Ringa kralı hakkında ilk bilgilere antik dönem kayıtlarında rastlanmaktadır. Bir deniz canavarından ya da denizin derinliklerinden çıkan bir yılandan bahsediyorlar. Ona Büyük Deniz Yılanı adını verdiler. İnsanlar onun görünüşü karşısında o kadar hayrete düşmüşlerdi ki, onu boğa veya at başlı, ateşli kırmızı yeleli bir canavar olarak tanımlamışlardı. Denizciler, deniz yılanıyla buluşmanın iyi bir şey vaat etmediğini düşünüyorlardı. Ringa balığı kralı, daha sonra birçok doğa bilimci tarafından avlanan bir efsane haline geldi.

Ringa kralıyla diğer karşılaşmalar

1771'de Morton Brünnich (Danimarkalı bir doğa bilimci) ilk kez gövdesi Norveç kıyılarına vuran bir kuşak balığını tanımladı. O zamandan bu yana, bu kralın yirmi beşten fazla görüldüğü belgelenmedi.1906'da deniz biyoloğu Ward Jones, kral balığını doğal koşullarda gözlemledi. “Hint-Avustralya Takımadalarının Balıkları” adlı eserinde kuşak balıklarının geminin pruvasına çok yakın yüzdüğünü yazdı.

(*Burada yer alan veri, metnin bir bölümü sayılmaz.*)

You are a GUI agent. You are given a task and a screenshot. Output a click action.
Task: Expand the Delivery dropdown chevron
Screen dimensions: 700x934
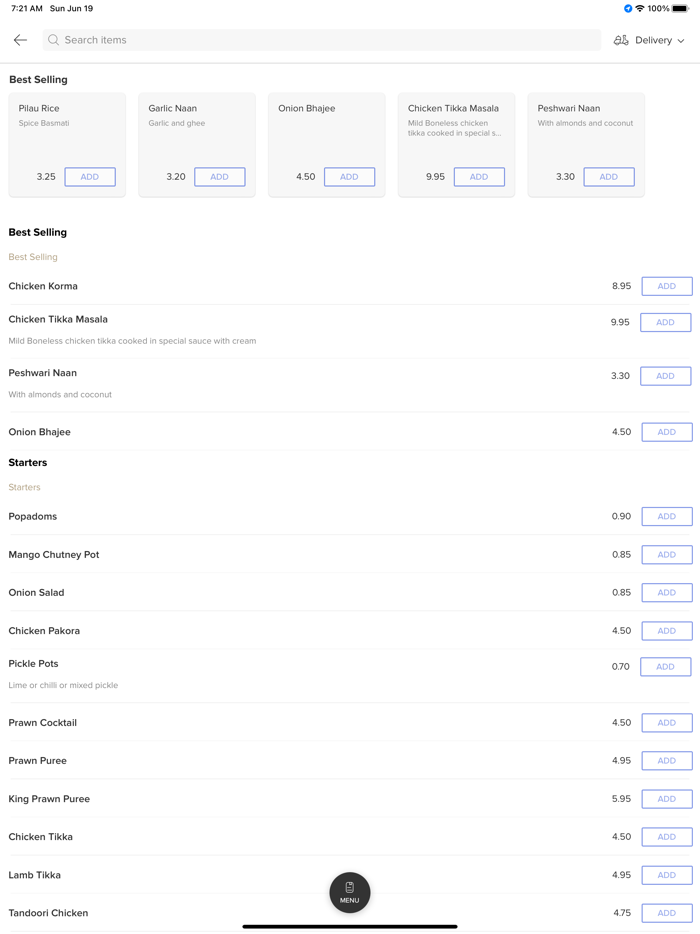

Vücudu çok uzundu ve gümüşi pullarla güneşte parlıyordu. Başının yanında kırmızı bir kuyruk vardı ve sırt yüzgeçleri zengin pembe bir renkle parlıyordu. Balıkçılar yemli ağları suya attı ancak balıklar buna tepki vermedi. Ringa kralı, geminin yakınında biraz daha yüzdükten sonra okyanusun uçurumunda kayboldu. Ama belki de doğa bilimci Holder “deniz yılanını” en uzun süre gözlemledi. Saita Catalina adası yakınlarında Avalon kayış balığı sığ sularda yüzüyor, kumsallara sıçratıyordu. Bir bilim adamı onu fark etti ve deniz güzelliğini uzun süre izledi. Ancak 1963'te, Malibu köyü yakınlarında karaya çıkan ringa balığı kralının cesedi gerçek bir heyecan yarattı. Köpeğiyle birlikte deniz kıyısında yürüyen bir Kaliforniya sakini, belli bir canavarla karşılaştı. Bu karşılaşma kadını o kadar etkiledi ki, dehşet dolu çığlığı kıyı şeridinin neredeyse tüm sakinlerini uyandırdı. Evlerin pencerelerinde ışıklar yanmaya başladı ve yarım saat içinde küçük kasabanın tüm sakinleri olağanüstü buluştan haberdar oldu. Olay yerine gelen polis, gördüklerinin ardından uzmanları çağırmaya karar verdi. Bulunan örnek şu anda Los Angeles Doğa Tarihi Müzesi'nde.